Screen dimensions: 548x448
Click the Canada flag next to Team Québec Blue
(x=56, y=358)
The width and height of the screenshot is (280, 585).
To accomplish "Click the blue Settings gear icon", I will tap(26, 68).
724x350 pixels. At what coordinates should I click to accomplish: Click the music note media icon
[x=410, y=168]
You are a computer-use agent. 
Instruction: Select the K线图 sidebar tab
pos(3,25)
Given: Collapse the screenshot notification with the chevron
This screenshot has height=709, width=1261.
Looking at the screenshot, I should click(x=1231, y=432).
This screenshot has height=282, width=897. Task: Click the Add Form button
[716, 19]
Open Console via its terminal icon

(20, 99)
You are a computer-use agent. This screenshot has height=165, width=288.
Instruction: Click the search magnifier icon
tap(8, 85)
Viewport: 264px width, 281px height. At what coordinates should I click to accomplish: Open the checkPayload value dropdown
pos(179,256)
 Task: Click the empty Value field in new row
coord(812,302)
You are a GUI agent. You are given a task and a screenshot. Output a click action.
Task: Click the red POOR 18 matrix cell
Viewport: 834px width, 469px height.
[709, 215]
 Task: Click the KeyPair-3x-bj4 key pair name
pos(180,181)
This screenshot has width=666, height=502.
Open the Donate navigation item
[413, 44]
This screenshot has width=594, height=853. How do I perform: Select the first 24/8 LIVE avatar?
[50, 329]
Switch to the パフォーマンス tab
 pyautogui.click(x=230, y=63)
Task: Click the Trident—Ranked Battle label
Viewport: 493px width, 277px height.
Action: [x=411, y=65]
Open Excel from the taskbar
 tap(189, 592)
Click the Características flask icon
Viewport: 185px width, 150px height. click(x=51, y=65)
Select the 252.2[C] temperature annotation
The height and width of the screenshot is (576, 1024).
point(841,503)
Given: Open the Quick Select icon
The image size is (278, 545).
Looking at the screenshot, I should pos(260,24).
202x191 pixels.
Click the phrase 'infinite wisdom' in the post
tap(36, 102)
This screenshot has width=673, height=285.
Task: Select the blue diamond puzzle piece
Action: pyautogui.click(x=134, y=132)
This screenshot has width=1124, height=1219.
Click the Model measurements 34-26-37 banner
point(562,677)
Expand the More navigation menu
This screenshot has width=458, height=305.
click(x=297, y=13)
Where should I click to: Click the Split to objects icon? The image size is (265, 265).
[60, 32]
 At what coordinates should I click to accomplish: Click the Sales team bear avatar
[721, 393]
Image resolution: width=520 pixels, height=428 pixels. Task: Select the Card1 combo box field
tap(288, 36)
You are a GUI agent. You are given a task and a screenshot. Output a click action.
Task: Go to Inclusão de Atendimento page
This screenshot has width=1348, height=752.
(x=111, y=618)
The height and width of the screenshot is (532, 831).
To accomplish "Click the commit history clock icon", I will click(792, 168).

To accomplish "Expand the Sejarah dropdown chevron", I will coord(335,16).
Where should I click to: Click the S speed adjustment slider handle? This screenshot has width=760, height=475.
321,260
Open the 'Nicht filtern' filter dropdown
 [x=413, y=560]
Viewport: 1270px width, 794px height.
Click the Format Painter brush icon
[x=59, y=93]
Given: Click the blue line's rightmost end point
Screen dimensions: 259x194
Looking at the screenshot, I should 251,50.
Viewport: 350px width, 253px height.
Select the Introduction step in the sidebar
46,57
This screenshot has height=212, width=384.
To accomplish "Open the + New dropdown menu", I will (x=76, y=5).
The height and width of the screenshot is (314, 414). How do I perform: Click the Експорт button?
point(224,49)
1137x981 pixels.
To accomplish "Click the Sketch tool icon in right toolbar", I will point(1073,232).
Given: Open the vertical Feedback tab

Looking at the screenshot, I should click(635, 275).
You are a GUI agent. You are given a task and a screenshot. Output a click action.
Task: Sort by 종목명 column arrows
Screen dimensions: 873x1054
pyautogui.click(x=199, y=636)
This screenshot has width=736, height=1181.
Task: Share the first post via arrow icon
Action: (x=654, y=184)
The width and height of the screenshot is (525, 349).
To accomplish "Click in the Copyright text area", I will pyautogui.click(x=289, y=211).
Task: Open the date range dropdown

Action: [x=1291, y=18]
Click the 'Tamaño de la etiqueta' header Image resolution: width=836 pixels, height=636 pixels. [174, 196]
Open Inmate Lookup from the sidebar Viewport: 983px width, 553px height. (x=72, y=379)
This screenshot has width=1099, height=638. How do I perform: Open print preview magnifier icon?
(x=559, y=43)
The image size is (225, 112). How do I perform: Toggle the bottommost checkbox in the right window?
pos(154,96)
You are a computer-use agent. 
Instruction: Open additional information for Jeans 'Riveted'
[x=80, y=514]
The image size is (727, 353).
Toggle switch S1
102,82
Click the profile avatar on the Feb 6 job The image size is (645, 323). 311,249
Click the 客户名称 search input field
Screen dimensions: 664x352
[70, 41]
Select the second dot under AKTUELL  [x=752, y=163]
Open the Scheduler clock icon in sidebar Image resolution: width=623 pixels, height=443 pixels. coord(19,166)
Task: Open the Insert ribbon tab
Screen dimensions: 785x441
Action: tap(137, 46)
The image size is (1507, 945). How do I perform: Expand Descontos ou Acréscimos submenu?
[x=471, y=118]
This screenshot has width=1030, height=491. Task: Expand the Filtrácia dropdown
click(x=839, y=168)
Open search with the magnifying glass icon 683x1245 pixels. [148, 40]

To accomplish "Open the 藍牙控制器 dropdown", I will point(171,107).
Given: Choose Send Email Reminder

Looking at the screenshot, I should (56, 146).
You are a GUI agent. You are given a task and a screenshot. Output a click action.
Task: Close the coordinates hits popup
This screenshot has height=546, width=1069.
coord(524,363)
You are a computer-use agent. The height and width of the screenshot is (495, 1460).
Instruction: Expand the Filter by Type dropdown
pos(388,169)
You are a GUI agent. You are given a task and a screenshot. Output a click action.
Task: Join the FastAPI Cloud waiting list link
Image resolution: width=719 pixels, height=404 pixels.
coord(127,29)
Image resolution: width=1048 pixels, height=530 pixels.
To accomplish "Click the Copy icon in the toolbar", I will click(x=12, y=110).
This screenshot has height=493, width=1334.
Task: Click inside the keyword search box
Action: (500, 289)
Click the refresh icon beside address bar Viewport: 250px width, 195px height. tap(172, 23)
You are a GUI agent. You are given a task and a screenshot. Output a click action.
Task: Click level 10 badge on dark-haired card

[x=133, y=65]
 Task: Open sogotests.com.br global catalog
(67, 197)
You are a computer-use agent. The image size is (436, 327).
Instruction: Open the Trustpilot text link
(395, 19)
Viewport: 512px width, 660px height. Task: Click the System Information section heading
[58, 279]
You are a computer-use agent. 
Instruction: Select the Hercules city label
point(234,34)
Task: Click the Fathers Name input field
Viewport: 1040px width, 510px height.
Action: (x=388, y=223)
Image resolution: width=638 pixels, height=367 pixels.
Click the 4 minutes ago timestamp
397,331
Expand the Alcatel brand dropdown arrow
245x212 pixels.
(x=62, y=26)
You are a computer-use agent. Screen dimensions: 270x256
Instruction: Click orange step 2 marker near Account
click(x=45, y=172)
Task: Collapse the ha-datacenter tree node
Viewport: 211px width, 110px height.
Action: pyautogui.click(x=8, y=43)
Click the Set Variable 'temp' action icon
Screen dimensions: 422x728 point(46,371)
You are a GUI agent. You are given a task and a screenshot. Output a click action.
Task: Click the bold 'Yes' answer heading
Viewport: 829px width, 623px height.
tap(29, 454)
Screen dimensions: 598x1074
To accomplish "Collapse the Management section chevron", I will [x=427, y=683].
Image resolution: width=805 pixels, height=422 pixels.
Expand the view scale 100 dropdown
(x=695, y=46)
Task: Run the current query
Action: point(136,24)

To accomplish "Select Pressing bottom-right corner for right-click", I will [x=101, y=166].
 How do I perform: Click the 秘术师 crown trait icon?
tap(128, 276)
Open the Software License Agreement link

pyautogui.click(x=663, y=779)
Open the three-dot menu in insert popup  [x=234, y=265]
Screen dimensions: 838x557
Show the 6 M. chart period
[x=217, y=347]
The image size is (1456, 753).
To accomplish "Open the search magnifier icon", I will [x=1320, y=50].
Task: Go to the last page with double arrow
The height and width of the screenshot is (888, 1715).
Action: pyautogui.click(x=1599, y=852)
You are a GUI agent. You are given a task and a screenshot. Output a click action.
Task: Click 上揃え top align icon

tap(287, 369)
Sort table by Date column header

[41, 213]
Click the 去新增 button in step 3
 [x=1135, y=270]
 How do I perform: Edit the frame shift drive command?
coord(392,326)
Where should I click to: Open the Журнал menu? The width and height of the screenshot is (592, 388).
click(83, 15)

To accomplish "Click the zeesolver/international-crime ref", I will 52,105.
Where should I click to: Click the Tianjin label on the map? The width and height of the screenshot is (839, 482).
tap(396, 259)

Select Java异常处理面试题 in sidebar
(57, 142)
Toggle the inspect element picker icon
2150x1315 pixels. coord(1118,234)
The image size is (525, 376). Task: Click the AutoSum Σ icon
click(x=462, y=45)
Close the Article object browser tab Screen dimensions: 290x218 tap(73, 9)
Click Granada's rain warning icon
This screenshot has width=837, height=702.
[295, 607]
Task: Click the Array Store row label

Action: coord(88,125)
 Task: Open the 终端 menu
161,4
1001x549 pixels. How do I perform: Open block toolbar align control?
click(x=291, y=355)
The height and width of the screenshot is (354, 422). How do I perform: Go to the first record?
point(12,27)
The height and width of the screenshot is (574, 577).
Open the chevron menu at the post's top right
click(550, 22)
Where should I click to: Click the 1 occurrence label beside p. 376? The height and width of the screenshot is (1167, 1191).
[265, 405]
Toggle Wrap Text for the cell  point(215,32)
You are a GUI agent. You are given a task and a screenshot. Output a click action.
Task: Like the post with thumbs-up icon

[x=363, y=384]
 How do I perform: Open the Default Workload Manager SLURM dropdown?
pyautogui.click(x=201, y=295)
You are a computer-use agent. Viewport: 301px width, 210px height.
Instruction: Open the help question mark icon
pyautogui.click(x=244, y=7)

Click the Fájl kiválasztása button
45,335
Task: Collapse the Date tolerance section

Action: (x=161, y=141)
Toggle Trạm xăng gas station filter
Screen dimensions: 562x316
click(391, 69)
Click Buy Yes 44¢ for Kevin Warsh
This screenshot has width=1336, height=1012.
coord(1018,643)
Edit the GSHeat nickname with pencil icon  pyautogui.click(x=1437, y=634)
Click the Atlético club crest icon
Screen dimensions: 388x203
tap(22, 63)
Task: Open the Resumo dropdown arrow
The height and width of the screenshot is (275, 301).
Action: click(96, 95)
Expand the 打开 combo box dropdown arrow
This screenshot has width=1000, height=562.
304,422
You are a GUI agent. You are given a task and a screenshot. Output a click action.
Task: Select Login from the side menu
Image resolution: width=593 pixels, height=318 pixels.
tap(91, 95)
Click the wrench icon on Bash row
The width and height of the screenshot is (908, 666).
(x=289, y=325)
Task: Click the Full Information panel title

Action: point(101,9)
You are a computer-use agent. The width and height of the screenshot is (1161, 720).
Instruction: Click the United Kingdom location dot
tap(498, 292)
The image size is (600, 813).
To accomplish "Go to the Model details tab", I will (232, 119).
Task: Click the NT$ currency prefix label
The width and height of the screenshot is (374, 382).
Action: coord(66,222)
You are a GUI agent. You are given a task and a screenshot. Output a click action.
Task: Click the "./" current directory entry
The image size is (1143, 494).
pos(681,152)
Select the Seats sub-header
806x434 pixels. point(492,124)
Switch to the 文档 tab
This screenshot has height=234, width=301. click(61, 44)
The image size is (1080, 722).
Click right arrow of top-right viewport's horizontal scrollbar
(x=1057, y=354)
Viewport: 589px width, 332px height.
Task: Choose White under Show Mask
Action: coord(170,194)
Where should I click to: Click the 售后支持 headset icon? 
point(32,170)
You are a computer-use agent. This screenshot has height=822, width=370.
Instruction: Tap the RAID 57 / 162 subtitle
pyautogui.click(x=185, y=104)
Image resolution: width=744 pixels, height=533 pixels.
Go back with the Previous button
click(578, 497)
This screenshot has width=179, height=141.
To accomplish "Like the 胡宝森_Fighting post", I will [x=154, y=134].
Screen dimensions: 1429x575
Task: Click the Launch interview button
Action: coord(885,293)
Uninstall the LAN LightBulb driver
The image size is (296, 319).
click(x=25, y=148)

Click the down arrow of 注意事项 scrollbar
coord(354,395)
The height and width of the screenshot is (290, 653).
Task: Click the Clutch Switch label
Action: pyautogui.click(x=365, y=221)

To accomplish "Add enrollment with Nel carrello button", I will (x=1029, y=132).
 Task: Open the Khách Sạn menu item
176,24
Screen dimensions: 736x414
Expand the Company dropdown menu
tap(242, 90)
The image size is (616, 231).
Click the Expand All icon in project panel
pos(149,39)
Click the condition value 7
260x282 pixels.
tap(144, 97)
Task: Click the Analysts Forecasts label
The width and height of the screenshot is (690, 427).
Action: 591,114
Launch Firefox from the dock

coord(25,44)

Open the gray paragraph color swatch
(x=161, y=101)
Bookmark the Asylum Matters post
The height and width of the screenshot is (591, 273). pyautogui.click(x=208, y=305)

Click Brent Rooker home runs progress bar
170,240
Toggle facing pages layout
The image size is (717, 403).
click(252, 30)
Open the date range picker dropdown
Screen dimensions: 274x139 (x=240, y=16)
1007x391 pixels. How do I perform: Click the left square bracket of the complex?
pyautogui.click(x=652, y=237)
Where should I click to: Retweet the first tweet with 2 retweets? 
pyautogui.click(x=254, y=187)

————

I'd like the lines above from the one with "This screenshot has width=1124, height=1219." up to and including the one with "The width and height of the screenshot is (525, 349)." copied exactly, with no other lines.

This screenshot has width=1124, height=1219.
Click the Model measurements 34-26-37 banner
point(562,677)
Expand the More navigation menu
This screenshot has width=458, height=305.
click(x=297, y=13)
Where should I click to: Click the Split to objects icon? The image size is (265, 265).
[60, 32]
 At what coordinates should I click to accomplish: Click the Sales team bear avatar
[721, 393]
Image resolution: width=520 pixels, height=428 pixels. Task: Select the Card1 combo box field
tap(288, 36)
You are a GUI agent. You are given a task and a screenshot. Output a click action.
Task: Go to Inclusão de Atendimento page
This screenshot has width=1348, height=752.
(x=111, y=618)
The height and width of the screenshot is (532, 831).
To accomplish "Click the commit history clock icon", I will click(792, 168).

To accomplish "Expand the Sejarah dropdown chevron", I will coord(335,16).
Where should I click to: Click the S speed adjustment slider handle? This screenshot has width=760, height=475.
321,260
Open the 'Nicht filtern' filter dropdown
 [x=413, y=560]
Viewport: 1270px width, 794px height.
Click the Format Painter brush icon
[x=59, y=93]
Given: Click the blue line's rightmost end point
Screen dimensions: 259x194
Looking at the screenshot, I should 251,50.
Viewport: 350px width, 253px height.
Select the Introduction step in the sidebar
46,57
This screenshot has height=212, width=384.
To accomplish "Open the + New dropdown menu", I will (x=76, y=5).
The height and width of the screenshot is (314, 414). How do I perform: Click the Експорт button?
point(224,49)
1137x981 pixels.
To accomplish "Click the Sketch tool icon in right toolbar", I will point(1073,232).
Given: Open the vertical Feedback tab

Looking at the screenshot, I should click(635, 275).
You are a GUI agent. You are given a task and a screenshot. Output a click action.
Task: Sort by 종목명 column arrows
Screen dimensions: 873x1054
pyautogui.click(x=199, y=636)
This screenshot has width=736, height=1181.
Task: Share the first post via arrow icon
Action: (x=654, y=184)
The width and height of the screenshot is (525, 349).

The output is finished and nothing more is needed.